Abstract 5853: Targeting NAD+/PARP DNA repair pathway as a novel therapeutic approach to SDHB-mutated cluster I pheochromocytoma and paraganglioma

Abstract

Abstract Background: Cluster I pheochromocytomas and paragangliomas (PCPGs) tend to develop malignant transformation, tumor recurrence, and multiplicity. Transcriptomic profiling suggests that cluster I PCPGs and other related tumors exhibit distinctive changes in the tricarboxylic acid (TCA) cycle, the hypoxia signaling pathway, mitochondrial electron transport chain, and methylation status, suggesting that therapeutic regimen might be optimized by targeting these signature molecular pathways. Experimental design: We investigated molecular signatures in clinical specimens from cluster I and II PCPGs, with a focus on the therapeutic resistance mechanisms.
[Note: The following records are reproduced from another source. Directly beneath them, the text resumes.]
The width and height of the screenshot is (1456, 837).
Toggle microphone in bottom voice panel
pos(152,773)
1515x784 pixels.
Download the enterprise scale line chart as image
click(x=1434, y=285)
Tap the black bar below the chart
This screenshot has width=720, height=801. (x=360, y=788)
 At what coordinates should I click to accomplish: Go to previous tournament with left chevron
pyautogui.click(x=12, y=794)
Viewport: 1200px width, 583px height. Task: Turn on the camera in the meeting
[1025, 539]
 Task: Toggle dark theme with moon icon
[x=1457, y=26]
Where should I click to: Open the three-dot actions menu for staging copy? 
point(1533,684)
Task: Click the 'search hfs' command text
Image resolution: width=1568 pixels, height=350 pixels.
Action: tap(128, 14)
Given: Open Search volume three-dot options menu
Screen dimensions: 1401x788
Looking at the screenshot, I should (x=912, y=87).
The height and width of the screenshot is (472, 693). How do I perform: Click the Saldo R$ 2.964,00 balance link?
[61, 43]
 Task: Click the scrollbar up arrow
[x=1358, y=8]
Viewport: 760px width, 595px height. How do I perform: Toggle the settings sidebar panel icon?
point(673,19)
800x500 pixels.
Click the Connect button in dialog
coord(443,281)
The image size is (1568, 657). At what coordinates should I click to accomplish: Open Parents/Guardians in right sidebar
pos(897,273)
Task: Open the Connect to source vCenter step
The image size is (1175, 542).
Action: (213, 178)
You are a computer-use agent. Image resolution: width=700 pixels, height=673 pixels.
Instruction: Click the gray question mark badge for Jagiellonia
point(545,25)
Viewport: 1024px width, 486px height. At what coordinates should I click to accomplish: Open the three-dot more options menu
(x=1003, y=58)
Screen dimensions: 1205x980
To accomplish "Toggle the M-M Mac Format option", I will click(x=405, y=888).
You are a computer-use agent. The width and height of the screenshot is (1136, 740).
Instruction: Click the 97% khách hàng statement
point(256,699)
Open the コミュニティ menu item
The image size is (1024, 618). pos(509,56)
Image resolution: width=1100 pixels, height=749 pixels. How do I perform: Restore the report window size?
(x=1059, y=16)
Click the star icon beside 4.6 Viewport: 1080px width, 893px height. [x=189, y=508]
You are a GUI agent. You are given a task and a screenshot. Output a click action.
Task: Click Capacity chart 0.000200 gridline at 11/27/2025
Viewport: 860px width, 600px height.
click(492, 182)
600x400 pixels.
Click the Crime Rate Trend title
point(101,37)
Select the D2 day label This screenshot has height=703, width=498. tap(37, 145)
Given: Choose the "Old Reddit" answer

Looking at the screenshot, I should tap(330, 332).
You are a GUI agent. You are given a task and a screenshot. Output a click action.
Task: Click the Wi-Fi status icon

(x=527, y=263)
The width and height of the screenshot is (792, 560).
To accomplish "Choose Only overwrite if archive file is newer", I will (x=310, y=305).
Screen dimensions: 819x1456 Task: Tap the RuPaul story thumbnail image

Further, we tested the applicability of a combination therapy including an FDA approved PARP inhibitor olaparib (Ola) and temozolomide (TMZ) in both in vitro cellular model and an in vivo allograft animal model. Results: Our findings showed that cluster I PCPGs develop a distinctive dependency on mitochondrial complex I, evidenced by the upregulation of complex I components and enhanced NADH dehydrogenation. Mechanistically, alteration in mitochondrial function resulted in strengthened NAD+ metabolism, which provides essential cofactor for PARP catalytic activity, prompting base excision repair and chemo resistance. Combining PARP inhibitor Ola with TMZ not only improved cytotoxicity but also reduced metastatic lesions, with prolonged overall survival in a mouse model with PCPG allograft. Conclusions: Our results suggest that the NAD+/PARP pathway is a crucial targetable therapeutic resistance mechanism in SDHB-mutated PCPG. Combination therapy using TMZ and Ola could become an effective strategy against these and other advanced cluster I tumors. Disclosure Statement: The authors have nothing to disclose. Citation Format: Ying Pang, Yanxin Lu, Veronika Caisova, Yang Liu, Petra Bullova, Thanh-Truc Huynh, Zdenek Frysak, Igor Hartmann, David Taïeb, Karel Pacak, Chunzhang Yang. Targeting NAD+/PARP DNA repair pathway as a novel therapeutic approach to SDHB-mutated cluster I pheochromocytoma and paraganglioma [abstract]. In: Proceedings of the American Association for Cancer Research Annual Meeting 2018; 2018 Apr 14-18; Chicago, IL. Philadelphia (PA): AACR; Cancer Res 2018;78(13 Suppl):Abstract nr 5853.